* DIRECTION
Print the material from the line containing "The image size is (1193, 491)." through the line containing "Action: [515, 712]", inclusive, reproducing each line without any change.

* EXERCISE MATERIALS
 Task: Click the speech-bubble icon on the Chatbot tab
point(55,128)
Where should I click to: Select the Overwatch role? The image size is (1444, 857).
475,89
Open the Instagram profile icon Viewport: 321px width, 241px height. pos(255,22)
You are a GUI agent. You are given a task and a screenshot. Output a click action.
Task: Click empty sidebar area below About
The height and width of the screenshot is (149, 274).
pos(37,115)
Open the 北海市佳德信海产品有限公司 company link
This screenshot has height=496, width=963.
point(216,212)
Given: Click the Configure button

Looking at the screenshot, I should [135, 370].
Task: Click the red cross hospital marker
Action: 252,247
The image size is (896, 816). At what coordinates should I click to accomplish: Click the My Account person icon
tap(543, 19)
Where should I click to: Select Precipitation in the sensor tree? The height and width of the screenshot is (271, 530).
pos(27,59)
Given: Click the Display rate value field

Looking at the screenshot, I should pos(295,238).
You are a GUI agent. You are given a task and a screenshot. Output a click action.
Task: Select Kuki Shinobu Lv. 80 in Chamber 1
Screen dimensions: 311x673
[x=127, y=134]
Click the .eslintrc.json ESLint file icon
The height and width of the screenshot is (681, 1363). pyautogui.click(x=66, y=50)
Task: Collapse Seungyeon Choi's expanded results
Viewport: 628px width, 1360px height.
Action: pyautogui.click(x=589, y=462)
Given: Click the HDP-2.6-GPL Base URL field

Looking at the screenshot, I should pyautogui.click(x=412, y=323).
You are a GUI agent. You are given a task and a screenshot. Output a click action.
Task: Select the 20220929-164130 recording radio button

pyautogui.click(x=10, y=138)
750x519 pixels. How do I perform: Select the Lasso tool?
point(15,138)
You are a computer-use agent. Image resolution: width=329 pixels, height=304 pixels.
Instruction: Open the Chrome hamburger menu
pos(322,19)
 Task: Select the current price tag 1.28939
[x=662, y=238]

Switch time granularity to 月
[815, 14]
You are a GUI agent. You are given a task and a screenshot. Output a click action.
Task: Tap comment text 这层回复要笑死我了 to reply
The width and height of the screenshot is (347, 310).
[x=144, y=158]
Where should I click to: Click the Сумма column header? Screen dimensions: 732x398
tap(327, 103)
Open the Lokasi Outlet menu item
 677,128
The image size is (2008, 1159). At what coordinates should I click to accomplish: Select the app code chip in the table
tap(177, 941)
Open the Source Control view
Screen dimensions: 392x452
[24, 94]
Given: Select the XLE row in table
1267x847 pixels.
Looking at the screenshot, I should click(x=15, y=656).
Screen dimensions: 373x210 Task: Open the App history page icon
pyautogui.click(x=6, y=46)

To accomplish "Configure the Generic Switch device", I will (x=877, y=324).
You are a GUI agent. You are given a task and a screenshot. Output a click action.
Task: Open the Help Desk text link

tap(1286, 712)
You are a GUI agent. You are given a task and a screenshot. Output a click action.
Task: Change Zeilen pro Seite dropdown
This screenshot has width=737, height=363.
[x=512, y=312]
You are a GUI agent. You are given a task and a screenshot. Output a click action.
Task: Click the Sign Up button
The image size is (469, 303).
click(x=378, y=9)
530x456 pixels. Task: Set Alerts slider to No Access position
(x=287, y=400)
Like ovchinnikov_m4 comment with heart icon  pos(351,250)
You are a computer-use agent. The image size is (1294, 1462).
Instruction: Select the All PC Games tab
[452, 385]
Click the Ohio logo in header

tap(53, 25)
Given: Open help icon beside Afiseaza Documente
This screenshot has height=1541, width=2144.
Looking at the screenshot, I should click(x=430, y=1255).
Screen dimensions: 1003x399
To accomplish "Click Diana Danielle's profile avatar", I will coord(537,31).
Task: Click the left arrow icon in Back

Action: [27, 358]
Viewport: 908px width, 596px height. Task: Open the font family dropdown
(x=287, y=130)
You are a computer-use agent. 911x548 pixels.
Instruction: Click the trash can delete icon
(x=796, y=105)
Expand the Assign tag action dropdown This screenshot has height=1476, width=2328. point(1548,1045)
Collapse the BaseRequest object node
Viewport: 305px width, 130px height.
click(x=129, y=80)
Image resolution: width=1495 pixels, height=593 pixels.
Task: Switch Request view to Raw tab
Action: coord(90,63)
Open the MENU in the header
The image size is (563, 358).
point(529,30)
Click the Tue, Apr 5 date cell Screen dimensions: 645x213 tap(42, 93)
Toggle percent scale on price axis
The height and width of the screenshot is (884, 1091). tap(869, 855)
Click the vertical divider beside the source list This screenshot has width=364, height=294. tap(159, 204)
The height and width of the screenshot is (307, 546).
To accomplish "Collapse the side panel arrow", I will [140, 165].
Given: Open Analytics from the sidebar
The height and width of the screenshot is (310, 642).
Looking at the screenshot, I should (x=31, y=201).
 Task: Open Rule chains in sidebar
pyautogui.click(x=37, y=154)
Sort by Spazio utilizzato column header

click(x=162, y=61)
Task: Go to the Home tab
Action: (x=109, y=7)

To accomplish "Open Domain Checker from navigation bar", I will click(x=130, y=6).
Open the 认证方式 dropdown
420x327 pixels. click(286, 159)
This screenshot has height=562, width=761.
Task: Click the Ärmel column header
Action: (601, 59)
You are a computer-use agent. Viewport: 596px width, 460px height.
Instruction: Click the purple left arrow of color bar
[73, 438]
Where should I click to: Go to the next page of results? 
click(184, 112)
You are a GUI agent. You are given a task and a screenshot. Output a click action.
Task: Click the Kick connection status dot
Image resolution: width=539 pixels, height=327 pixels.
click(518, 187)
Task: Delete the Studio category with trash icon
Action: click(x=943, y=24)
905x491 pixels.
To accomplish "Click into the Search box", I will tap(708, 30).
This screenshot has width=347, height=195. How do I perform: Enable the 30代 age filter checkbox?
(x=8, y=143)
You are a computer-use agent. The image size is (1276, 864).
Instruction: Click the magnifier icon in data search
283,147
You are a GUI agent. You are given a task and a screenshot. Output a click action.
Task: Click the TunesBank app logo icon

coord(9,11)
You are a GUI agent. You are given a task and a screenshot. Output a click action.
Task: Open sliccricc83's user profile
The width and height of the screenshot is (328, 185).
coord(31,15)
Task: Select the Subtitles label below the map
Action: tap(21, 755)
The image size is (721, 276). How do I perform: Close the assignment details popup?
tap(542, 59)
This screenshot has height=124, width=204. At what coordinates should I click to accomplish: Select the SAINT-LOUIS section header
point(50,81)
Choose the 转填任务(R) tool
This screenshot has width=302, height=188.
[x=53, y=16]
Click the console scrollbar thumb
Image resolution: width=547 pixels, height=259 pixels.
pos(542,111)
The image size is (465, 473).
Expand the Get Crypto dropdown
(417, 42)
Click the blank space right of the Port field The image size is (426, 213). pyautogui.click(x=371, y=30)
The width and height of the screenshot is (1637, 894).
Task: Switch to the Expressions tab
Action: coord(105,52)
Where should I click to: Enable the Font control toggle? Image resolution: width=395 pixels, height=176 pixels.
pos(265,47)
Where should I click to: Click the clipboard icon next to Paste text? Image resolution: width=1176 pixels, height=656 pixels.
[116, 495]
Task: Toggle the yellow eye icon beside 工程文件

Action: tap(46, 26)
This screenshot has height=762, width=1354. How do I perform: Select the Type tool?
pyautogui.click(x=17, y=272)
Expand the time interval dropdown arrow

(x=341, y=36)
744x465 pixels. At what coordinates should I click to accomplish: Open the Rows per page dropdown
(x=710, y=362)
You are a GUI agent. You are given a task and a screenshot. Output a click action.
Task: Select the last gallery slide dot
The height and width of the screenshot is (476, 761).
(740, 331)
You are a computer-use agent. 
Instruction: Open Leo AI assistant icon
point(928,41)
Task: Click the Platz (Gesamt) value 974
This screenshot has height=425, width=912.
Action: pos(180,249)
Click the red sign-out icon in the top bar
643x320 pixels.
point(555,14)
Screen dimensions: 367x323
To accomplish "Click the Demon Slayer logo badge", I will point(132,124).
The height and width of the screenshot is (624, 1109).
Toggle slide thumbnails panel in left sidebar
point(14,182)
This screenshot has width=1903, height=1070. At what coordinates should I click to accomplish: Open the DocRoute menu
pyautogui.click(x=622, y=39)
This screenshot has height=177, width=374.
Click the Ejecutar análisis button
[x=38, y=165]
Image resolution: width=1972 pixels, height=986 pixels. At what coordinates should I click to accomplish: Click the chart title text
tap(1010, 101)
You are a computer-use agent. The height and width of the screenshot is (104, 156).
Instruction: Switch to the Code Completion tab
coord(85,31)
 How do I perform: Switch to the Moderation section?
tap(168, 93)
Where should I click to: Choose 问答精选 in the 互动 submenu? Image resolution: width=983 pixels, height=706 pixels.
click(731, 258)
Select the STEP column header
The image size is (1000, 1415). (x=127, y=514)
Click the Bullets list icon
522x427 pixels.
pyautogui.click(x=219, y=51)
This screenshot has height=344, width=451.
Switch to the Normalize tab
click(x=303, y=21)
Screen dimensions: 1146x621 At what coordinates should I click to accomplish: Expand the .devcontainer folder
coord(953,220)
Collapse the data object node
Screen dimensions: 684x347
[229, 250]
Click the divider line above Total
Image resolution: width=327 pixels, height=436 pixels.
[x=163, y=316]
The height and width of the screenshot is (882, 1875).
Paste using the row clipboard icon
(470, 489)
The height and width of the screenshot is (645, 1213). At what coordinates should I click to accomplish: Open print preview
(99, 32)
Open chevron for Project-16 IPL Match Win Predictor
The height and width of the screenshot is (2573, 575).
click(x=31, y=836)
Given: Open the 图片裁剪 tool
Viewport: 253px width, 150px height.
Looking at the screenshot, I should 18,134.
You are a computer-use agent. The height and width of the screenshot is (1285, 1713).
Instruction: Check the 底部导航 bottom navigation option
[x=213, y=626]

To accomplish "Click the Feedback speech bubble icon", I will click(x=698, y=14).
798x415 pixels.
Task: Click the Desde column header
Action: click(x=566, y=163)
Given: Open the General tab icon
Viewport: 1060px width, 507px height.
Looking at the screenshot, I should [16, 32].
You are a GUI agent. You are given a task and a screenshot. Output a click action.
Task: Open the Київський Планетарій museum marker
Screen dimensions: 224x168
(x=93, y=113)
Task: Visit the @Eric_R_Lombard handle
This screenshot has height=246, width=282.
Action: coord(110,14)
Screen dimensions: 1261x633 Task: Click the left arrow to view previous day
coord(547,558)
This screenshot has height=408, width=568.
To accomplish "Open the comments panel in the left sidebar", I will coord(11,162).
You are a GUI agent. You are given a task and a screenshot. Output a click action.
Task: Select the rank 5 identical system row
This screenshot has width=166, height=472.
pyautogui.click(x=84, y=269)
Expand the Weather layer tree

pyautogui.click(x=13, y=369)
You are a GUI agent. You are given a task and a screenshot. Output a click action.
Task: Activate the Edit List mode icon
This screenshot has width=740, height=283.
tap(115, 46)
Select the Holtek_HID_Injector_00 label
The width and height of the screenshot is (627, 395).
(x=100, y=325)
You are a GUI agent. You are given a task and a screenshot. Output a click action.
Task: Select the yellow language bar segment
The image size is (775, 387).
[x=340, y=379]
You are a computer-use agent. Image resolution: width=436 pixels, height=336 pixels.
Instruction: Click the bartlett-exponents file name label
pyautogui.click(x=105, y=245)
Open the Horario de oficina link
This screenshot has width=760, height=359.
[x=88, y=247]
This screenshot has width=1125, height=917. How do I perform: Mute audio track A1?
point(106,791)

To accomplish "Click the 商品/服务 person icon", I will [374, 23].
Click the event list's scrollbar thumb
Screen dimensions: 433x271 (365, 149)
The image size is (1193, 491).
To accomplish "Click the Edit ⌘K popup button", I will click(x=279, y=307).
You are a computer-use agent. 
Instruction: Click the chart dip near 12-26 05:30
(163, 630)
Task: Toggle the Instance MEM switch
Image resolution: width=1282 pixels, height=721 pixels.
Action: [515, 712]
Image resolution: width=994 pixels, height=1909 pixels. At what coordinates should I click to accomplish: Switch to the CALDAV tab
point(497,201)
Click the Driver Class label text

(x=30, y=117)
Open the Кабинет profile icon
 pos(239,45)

* COMPLETE OUTPUT
The image size is (1193, 491).
To accomplish "Click the Edit ⌘K popup button", I will click(x=279, y=307).
You are a computer-use agent. 
Instruction: Click the chart dip near 12-26 05:30
(163, 630)
Task: Toggle the Instance MEM switch
Image resolution: width=1282 pixels, height=721 pixels.
Action: [515, 712]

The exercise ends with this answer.